Em Copacabana, Ipanema e Leblon nenhuma morte pela polícia foi registrada em 2017.
As UPPs (Unidade de Polícia Pacificadora) seriam uma mudança nessa lógica, ao deixar de lado o uso da força como arma principal --isso explicaria a grande queda da letalidade policial fluminense nos primeiros anos do projeto.
“No período que vai de 2008 a 2013, quando se implantam as UPPs e essa política ainda tem um acompanhamento mais próximo, há uma orientação para suspender a guerra contra o tráfico e essa taxa cai”, diz Trajano ao analisar os números compilados pela reportagem.
“Muitos comandantes pensam na atividade no Rio como uma guerra”, afirma Silvia. “O bandido atira na gente, a gente atira no bandido, e no meio pode ter uma menina de 13 anos [caso de Maria Eduarda, morta por bala perdida no pátio da escola em que estudava, na favela de Acari, zona norte do Rio]. Nem mesmo naquele caso o comandante da PM se pronunciou. O relações públicas da PM chamou de dano colateral: ‘Isso é uma guerra (...) O guerreiro é que sabe o que fazer na hora H'”.
Brasil condenado pela OEA
Em maio, o Brasil foi condenado pela Corte Interamericana de Direitos Humanos por não investigar e punir os responsáveis pelas chacinas de "Nova Brasília", no Complexo do Alemão, em 1994 e 1995. A sentença destacou a violência policial como uma violação de direitos humanos no Brasil, em especial no Rio.

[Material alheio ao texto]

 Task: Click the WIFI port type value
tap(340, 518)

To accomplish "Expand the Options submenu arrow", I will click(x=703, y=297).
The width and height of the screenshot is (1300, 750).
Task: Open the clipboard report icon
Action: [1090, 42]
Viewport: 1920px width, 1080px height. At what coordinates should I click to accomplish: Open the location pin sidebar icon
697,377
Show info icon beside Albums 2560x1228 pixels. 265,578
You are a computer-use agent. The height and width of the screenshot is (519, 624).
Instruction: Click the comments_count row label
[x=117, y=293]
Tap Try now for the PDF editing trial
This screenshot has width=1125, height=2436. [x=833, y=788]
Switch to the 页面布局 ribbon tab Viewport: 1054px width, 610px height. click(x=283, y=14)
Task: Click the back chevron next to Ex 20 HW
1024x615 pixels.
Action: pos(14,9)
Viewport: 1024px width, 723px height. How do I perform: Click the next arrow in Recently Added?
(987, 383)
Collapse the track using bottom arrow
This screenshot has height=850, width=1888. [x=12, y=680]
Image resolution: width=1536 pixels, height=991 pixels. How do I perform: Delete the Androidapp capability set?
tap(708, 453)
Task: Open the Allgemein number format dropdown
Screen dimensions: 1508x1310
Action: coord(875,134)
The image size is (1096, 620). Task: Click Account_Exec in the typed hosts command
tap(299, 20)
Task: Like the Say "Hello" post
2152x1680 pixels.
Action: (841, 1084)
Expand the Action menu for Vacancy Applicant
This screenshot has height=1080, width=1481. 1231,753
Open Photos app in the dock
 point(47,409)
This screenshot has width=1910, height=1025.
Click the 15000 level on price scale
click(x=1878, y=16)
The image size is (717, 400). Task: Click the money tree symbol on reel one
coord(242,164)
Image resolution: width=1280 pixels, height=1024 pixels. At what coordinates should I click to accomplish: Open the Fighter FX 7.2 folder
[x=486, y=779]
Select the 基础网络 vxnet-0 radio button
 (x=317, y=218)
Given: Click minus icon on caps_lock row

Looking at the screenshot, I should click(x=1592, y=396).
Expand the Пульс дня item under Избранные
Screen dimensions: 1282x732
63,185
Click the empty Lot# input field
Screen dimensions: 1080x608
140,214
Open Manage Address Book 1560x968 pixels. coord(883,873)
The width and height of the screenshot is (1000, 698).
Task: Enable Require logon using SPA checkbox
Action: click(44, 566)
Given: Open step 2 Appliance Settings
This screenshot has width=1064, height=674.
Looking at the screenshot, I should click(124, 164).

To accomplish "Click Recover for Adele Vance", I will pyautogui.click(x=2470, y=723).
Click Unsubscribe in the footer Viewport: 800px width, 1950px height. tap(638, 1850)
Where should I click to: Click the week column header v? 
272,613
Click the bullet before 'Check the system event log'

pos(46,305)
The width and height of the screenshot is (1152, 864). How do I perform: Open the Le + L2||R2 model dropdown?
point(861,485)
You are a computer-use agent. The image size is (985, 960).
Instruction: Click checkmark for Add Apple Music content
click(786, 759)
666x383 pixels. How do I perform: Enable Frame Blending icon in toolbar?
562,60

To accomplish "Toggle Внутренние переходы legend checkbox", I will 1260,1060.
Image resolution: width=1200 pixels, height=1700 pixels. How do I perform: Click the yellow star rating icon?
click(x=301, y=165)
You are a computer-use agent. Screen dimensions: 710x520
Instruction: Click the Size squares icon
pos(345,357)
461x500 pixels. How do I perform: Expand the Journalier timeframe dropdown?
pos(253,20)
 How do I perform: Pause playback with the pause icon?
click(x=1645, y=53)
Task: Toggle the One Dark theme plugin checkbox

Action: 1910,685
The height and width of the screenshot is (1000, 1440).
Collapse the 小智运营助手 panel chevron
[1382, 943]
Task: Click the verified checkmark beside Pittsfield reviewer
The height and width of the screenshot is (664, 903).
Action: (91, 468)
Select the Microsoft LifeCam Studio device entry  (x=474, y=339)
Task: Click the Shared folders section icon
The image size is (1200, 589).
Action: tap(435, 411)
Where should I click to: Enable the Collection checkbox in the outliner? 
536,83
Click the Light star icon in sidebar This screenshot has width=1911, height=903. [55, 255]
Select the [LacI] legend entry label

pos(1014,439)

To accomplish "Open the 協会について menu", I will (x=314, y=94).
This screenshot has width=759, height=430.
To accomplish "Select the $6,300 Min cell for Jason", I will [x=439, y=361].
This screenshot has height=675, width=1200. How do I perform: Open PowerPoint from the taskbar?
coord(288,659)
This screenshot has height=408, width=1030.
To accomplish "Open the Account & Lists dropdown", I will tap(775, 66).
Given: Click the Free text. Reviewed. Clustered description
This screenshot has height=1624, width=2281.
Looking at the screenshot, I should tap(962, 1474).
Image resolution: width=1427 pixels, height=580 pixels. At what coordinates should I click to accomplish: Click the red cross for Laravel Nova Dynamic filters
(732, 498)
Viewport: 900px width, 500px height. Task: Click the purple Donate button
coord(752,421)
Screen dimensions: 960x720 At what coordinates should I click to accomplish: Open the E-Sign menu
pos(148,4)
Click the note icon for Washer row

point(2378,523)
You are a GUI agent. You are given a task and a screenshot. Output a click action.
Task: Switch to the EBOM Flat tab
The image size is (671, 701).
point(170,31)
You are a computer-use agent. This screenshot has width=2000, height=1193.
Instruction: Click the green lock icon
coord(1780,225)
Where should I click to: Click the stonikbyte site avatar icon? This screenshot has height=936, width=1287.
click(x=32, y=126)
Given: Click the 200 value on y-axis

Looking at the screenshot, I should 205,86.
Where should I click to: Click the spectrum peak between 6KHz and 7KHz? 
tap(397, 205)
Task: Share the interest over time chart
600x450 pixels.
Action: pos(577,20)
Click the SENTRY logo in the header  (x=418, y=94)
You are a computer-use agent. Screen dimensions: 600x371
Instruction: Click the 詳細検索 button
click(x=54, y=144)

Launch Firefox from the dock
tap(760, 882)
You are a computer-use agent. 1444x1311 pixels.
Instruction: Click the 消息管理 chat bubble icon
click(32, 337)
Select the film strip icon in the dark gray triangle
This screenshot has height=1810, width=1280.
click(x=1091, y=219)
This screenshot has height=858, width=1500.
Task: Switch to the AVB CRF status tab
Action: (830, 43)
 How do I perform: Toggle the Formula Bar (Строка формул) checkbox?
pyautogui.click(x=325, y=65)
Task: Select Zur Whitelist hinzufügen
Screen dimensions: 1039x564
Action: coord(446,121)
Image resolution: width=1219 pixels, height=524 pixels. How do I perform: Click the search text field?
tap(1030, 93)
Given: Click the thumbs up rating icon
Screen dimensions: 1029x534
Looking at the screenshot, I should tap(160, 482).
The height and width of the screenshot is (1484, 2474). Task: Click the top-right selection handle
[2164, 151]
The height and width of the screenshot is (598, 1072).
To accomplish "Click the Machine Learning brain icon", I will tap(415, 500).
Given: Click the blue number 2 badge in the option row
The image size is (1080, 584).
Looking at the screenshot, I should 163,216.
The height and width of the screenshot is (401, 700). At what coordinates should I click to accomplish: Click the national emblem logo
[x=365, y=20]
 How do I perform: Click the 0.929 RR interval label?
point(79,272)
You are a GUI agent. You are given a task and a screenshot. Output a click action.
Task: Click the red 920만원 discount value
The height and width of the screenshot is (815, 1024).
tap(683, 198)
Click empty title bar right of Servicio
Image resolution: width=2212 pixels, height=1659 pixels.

A decisão da Corte estabelece medidas para reduzir a violência policial. Entre elas, determina que, em caso de morte, tortura ou violência sexual decorrentes de intervenção policial em que agentes do Estado sejam suspeitos, a investigação seja feita por um órgão independente.
Apenas no último mês de maio, dez pessoas morreram no conjunto de favelas do Alemão, vítimas de balas perdidas ou em confrontos com a polícia. O local, ocupado pela PM desde 2010, também ganhou uma torre blindada, que faz as vezes de posto da UPP. A Secretaria de Segurança planeja instalar outras 20.
Para a organização Human Rights Watch, que lançou no ano passado o relatório "O Bom Policial Tem Medo: Os Custos da Violência Policial no Rio de Janeiro", os números endossam "o entendimento das autoridades de que execuções extrajudiciais são bastante comuns" no Estado.
"O número de mortos por ação policial é muito maior do que o número de baixas na polícia, fazendo com que seja difícil acreditar que todas estas mortes ocorreram em situações em que a polícia estava sendo atacada", diz o relatório da Human Rights Watch.
Para cada policial assassinado no Rio de Janeiro no primeiro trimestre de 2017, 50 pessoas foram mortas pela polícia; em São Paulo, foram 25 mortes para cada policial.
O UOL entrou em contato com a Secretaria de Segurança do Rio de Janeiro, que se limitou a responder, em nota, que vem "mês a mês perdendo recursos humanos e materiais" e está com a mobilidade e o serviço preventivo comprometidos, tendo como consequência um "maior enfrentamento". "Esses dados refletem um cenário que não depende apenas de nós para ser revertido", afirma o órgão.